[Saved entries]
Segment Open

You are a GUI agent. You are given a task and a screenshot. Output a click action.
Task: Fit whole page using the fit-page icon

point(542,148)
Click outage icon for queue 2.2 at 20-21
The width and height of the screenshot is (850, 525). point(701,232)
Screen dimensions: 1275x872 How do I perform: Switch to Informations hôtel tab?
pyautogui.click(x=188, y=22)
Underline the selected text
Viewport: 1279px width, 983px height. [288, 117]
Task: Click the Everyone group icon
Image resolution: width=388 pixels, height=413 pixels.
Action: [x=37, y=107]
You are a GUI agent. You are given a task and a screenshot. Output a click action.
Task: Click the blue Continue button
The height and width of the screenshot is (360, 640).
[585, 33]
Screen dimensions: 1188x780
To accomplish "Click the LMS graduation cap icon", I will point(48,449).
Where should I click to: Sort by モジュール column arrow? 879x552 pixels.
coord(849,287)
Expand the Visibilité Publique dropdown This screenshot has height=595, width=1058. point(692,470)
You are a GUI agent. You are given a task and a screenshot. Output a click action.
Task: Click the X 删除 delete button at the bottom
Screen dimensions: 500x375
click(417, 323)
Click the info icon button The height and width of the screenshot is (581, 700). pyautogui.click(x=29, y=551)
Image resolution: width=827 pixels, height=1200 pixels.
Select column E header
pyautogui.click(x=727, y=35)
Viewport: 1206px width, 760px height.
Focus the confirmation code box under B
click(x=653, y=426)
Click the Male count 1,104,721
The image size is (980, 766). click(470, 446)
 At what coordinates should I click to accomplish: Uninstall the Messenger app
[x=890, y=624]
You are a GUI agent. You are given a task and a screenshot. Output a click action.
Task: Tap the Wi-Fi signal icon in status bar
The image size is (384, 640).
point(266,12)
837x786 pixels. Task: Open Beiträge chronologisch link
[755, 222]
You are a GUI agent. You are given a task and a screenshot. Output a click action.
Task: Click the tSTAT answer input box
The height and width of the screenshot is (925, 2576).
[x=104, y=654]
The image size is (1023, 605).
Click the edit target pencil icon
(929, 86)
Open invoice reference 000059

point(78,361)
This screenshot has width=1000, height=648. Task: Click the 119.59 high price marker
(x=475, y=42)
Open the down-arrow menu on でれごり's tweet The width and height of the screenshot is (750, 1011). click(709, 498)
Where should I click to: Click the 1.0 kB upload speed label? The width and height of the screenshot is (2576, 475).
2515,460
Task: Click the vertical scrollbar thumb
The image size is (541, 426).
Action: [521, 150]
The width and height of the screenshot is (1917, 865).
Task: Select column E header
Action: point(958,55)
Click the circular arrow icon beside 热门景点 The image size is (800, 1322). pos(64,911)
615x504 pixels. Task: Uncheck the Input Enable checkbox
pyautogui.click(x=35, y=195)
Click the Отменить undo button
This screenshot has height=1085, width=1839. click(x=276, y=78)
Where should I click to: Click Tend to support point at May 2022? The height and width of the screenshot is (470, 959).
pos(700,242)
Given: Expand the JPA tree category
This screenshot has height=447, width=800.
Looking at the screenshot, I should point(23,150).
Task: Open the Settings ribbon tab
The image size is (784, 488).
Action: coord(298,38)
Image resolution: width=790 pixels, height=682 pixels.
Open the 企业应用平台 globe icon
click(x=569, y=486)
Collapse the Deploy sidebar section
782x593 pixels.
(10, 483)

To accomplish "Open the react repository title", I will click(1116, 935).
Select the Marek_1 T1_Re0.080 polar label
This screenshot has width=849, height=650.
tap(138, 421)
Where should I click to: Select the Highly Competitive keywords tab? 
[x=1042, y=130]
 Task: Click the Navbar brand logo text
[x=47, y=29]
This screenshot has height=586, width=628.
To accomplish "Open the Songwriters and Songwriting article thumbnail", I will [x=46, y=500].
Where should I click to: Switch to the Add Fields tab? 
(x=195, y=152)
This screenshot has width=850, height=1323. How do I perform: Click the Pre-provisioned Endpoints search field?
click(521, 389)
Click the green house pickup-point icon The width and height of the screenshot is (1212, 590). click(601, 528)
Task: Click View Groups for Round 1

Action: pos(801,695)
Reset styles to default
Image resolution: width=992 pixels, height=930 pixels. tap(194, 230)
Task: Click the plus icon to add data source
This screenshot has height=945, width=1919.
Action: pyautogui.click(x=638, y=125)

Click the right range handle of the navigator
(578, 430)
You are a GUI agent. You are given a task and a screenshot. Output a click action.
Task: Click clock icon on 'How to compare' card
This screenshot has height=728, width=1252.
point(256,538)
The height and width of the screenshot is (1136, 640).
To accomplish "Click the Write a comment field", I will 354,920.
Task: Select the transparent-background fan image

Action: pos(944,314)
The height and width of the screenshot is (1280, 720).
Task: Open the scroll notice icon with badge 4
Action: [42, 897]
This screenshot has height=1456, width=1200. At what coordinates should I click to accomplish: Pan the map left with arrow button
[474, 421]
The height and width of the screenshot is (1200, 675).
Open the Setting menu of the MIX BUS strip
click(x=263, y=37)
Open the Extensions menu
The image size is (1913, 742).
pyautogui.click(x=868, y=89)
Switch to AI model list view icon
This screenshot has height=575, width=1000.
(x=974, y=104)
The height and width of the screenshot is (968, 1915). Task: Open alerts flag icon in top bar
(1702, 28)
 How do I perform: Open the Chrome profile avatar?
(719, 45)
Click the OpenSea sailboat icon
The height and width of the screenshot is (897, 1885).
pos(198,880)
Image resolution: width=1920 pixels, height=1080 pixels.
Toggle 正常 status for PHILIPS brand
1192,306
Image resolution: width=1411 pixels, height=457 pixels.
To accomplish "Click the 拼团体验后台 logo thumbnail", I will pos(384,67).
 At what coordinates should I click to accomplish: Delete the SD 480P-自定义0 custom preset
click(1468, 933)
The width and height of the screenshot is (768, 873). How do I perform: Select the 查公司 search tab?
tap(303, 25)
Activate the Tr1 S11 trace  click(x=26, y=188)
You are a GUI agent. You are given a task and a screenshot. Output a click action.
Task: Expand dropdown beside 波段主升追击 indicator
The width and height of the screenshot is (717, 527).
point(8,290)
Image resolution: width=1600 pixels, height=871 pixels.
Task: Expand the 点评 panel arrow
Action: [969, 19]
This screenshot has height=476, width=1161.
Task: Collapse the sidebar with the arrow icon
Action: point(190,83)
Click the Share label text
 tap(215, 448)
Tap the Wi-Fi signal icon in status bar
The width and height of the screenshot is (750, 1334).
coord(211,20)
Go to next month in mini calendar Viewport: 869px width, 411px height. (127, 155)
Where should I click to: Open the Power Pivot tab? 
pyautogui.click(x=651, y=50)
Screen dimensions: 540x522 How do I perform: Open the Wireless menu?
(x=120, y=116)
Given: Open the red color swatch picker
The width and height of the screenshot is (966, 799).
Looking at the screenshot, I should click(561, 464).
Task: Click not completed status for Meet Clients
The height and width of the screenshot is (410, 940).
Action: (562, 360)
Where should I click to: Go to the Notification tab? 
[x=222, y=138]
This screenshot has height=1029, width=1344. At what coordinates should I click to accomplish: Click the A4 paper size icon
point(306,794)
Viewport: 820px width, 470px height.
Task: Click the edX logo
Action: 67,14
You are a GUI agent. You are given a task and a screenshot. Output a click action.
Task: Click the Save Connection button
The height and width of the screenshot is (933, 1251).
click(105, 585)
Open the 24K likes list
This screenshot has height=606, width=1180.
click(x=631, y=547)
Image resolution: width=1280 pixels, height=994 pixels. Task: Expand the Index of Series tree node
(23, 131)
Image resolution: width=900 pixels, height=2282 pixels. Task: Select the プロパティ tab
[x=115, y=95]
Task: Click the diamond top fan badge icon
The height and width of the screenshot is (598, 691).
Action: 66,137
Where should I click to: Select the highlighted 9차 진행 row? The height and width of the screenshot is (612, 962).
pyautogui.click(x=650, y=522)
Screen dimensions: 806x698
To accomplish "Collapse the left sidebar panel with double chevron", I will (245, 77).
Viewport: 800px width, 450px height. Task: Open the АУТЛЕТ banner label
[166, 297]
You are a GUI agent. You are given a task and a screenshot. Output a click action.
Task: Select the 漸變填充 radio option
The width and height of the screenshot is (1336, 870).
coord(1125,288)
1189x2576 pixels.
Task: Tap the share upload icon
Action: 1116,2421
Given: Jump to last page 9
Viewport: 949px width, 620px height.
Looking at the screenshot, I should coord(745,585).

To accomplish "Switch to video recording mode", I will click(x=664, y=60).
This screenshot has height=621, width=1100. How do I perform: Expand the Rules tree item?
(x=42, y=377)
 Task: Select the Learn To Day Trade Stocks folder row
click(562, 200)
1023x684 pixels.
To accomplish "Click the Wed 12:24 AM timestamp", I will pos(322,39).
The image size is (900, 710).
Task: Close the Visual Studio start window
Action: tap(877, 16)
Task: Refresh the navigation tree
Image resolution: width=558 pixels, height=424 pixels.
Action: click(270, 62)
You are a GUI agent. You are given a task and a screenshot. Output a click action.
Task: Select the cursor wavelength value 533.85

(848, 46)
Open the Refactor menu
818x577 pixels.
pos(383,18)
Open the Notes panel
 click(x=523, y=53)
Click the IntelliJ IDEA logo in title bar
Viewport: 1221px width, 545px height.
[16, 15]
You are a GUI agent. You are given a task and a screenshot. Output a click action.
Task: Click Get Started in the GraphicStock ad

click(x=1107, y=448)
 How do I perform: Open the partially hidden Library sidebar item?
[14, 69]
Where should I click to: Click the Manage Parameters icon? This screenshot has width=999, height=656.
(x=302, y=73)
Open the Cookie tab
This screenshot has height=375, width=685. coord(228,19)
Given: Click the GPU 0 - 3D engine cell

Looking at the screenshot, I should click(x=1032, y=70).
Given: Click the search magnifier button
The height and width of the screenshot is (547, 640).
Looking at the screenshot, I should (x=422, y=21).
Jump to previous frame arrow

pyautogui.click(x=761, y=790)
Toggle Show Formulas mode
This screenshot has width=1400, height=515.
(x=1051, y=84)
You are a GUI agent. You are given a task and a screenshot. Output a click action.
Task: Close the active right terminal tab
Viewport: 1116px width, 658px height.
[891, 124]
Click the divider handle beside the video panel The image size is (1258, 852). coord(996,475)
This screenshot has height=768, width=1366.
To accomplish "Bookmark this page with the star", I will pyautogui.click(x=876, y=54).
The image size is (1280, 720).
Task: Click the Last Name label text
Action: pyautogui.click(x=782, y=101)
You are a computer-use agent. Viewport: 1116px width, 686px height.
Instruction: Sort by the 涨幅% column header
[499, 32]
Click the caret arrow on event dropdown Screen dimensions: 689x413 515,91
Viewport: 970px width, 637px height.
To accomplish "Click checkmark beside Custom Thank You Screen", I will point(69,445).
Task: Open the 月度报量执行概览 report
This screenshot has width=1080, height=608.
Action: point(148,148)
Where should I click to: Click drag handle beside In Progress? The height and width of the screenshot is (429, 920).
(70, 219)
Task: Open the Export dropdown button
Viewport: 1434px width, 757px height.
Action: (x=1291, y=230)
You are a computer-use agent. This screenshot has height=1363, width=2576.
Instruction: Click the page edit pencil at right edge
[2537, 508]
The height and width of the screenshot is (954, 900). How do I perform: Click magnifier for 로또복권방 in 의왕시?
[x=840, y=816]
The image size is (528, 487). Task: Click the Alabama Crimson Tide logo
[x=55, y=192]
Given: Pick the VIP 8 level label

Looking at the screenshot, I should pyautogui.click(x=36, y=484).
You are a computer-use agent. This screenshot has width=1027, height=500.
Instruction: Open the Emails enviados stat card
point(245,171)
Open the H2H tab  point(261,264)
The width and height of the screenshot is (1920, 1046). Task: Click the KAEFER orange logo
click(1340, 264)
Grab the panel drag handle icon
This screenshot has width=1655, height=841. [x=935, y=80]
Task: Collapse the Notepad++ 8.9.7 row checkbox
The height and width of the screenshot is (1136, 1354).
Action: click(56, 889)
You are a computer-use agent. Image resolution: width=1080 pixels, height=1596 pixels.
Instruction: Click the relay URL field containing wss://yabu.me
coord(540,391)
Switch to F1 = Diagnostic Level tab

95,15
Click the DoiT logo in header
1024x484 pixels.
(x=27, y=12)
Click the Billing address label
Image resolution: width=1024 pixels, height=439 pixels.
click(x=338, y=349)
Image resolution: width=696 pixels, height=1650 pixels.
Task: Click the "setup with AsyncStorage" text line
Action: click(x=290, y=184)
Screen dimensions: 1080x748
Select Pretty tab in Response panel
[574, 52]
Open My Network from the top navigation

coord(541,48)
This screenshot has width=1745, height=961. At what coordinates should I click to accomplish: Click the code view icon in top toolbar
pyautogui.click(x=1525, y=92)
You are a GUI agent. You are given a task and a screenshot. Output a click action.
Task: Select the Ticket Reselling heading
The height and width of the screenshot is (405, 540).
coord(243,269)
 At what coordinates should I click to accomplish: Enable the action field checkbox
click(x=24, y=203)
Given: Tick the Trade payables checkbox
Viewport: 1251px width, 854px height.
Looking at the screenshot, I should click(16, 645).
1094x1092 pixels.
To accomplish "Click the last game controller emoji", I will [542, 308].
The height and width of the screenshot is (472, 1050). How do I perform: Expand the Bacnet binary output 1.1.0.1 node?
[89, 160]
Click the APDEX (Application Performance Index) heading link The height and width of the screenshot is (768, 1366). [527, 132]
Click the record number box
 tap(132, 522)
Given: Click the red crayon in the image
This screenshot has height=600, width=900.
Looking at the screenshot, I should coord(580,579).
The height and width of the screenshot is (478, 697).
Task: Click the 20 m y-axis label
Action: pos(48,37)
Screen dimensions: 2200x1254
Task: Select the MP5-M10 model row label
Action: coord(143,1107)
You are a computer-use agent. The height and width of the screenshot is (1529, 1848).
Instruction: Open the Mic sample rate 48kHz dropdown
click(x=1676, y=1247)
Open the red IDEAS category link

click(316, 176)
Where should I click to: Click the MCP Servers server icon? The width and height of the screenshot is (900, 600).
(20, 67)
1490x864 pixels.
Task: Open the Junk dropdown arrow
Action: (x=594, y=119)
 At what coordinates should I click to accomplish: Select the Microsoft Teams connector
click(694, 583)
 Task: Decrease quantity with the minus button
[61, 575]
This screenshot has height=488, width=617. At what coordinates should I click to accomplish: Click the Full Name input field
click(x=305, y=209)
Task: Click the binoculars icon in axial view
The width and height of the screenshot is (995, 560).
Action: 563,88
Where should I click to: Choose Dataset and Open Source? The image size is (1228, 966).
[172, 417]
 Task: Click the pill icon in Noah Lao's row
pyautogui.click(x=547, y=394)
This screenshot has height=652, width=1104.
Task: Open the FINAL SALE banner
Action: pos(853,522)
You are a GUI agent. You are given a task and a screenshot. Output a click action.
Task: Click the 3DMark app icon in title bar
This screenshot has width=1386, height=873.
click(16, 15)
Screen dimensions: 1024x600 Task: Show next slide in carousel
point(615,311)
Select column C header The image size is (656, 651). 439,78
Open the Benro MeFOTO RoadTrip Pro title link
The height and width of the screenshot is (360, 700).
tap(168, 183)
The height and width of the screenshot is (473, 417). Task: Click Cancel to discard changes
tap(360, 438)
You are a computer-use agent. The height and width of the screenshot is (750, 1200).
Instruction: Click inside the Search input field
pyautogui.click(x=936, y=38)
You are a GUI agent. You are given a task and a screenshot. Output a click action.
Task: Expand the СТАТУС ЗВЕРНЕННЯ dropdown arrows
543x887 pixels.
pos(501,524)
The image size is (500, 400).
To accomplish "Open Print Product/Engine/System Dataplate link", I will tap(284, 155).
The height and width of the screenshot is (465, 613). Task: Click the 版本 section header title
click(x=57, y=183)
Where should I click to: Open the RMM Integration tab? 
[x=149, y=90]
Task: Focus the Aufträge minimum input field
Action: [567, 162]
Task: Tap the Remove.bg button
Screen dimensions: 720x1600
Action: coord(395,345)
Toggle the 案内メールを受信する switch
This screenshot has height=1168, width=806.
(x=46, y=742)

Segment Closed

| What the task asks |
Could you set down, exactly as written, the lines above between the one holding "This screenshot has width=1745, height=961." and the one holding "Given: Tick the Trade payables checkbox", inclusive, and nothing more?

| Exercise solution |
This screenshot has width=1745, height=961. At what coordinates should I click to accomplish: Click the code view icon in top toolbar
pyautogui.click(x=1525, y=92)
You are a GUI agent. You are given a task and a screenshot. Output a click action.
Task: Select the Ticket Reselling heading
The height and width of the screenshot is (405, 540).
coord(243,269)
 At what coordinates should I click to accomplish: Enable the action field checkbox
click(x=24, y=203)
Given: Tick the Trade payables checkbox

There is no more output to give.